§ **Supplied entries**
----

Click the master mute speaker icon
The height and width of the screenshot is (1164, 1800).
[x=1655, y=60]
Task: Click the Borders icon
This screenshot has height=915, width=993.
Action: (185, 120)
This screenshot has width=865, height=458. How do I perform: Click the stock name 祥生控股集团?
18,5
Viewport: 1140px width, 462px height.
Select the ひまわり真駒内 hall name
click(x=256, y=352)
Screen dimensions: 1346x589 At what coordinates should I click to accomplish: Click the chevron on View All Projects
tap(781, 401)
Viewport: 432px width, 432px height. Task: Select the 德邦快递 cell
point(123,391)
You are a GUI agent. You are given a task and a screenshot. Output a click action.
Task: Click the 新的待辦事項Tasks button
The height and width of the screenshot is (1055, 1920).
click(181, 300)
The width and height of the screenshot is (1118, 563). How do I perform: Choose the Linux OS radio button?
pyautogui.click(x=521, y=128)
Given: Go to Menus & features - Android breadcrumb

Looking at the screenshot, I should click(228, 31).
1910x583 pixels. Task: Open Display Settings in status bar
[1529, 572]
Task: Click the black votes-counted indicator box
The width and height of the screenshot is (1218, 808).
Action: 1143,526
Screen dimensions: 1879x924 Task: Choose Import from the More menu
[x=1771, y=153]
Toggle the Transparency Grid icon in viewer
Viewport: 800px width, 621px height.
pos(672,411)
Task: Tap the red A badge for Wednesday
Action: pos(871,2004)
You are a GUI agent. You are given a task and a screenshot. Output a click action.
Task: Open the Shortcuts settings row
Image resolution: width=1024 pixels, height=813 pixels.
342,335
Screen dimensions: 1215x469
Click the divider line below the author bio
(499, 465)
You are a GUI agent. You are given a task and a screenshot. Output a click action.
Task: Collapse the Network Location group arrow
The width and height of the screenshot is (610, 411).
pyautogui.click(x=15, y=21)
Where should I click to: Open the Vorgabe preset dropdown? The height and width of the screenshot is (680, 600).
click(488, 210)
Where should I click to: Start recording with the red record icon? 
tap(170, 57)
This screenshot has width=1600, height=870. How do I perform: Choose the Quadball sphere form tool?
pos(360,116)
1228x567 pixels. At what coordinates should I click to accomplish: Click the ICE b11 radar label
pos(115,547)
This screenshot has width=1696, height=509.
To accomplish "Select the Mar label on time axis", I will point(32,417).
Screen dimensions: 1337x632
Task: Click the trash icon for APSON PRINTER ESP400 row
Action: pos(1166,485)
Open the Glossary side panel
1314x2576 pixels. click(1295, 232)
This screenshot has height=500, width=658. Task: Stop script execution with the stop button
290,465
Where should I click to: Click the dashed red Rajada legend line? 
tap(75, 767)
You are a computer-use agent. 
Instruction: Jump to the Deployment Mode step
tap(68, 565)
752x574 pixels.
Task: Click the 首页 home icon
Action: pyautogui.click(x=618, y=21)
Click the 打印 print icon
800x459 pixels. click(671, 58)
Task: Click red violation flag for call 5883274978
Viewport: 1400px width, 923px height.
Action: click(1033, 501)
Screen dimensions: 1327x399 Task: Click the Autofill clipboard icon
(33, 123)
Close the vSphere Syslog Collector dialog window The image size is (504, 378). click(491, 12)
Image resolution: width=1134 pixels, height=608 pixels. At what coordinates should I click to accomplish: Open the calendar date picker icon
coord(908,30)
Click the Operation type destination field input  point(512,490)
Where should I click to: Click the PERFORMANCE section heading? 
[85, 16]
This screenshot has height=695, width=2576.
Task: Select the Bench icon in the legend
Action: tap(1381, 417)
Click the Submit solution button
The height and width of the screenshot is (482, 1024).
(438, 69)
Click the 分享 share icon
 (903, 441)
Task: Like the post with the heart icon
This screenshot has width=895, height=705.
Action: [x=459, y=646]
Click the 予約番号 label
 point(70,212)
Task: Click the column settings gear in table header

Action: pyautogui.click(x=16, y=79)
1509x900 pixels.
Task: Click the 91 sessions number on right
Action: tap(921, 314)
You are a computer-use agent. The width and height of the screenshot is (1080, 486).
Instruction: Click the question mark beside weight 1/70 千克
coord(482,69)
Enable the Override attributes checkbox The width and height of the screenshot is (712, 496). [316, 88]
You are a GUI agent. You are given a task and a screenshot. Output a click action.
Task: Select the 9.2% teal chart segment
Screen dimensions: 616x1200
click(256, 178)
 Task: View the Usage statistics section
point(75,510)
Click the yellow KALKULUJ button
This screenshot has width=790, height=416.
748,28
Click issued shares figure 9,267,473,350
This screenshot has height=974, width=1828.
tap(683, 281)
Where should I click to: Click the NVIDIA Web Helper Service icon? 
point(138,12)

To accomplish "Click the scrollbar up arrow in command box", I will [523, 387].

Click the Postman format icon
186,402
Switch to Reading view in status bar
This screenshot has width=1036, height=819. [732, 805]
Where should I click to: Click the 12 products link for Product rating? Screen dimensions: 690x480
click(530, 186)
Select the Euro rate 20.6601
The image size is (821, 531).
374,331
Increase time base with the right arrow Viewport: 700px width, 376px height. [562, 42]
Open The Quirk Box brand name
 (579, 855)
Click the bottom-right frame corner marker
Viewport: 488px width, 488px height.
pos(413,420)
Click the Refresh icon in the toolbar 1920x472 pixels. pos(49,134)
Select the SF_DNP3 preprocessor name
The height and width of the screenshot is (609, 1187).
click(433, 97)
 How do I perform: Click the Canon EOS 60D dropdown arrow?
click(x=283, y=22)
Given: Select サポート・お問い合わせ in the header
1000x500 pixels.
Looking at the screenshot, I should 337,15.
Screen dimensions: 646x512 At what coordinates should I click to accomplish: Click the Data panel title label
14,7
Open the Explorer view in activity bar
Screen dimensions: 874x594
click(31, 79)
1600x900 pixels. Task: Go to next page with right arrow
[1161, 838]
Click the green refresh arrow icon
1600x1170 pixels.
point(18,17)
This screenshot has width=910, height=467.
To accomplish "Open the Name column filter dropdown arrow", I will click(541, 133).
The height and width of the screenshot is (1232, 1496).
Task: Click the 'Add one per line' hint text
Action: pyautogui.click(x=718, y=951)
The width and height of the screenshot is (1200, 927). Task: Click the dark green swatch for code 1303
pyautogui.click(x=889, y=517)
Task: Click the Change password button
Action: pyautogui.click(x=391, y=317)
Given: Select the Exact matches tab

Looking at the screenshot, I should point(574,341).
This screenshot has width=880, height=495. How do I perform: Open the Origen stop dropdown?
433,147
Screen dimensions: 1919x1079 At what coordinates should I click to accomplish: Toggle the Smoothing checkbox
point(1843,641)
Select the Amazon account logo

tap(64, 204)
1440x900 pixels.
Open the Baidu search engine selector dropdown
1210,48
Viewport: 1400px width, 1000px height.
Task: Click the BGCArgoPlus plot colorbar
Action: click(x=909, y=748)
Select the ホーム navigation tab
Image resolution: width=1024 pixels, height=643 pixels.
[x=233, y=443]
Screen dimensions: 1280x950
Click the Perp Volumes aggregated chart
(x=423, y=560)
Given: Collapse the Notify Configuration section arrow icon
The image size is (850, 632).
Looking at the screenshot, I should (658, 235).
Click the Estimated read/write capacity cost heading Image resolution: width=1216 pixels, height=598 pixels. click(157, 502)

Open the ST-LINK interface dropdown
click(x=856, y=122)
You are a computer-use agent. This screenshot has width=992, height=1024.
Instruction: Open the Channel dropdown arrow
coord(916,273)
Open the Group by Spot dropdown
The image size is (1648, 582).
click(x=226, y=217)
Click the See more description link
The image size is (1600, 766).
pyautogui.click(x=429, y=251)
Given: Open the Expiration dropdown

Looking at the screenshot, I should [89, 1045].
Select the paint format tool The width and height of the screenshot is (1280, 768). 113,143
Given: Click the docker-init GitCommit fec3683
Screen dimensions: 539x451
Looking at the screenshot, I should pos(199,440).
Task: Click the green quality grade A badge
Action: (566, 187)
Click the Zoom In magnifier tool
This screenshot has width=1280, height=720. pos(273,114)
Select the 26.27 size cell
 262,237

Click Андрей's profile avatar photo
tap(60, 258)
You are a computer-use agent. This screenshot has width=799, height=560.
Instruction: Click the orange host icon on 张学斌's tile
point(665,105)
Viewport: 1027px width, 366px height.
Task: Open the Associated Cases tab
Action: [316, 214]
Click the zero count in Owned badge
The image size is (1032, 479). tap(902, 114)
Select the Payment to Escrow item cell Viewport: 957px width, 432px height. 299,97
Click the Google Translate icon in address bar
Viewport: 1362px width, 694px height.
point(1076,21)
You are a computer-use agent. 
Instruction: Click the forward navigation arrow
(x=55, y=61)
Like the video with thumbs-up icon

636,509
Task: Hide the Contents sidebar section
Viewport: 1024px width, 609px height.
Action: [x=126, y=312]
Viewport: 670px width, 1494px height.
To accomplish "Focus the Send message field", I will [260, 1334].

----

§ **Prompt**
In the listing above, find the line with "Select the ひまわり真駒内 hall name" and the line with "Task: Open the Shortcuts settings row"; output exactly those lines and all lines between them.

§ **Final answer**
Select the ひまわり真駒内 hall name
click(x=256, y=352)
Screen dimensions: 1346x589 At what coordinates should I click to accomplish: Click the chevron on View All Projects
tap(781, 401)
Viewport: 432px width, 432px height. Task: Select the 德邦快递 cell
point(123,391)
You are a GUI agent. You are given a task and a screenshot. Output a click action.
Task: Click the 新的待辦事項Tasks button
The height and width of the screenshot is (1055, 1920).
click(181, 300)
The width and height of the screenshot is (1118, 563). How do I perform: Choose the Linux OS radio button?
pyautogui.click(x=521, y=128)
Given: Go to Menus & features - Android breadcrumb

Looking at the screenshot, I should click(228, 31).
1910x583 pixels. Task: Open Display Settings in status bar
[1529, 572]
Task: Click the black votes-counted indicator box
The width and height of the screenshot is (1218, 808).
Action: 1143,526
Screen dimensions: 1879x924 Task: Choose Import from the More menu
[x=1771, y=153]
Toggle the Transparency Grid icon in viewer
Viewport: 800px width, 621px height.
pos(672,411)
Task: Tap the red A badge for Wednesday
Action: pos(871,2004)
You are a GUI agent. You are given a task and a screenshot. Output a click action.
Task: Open the Shortcuts settings row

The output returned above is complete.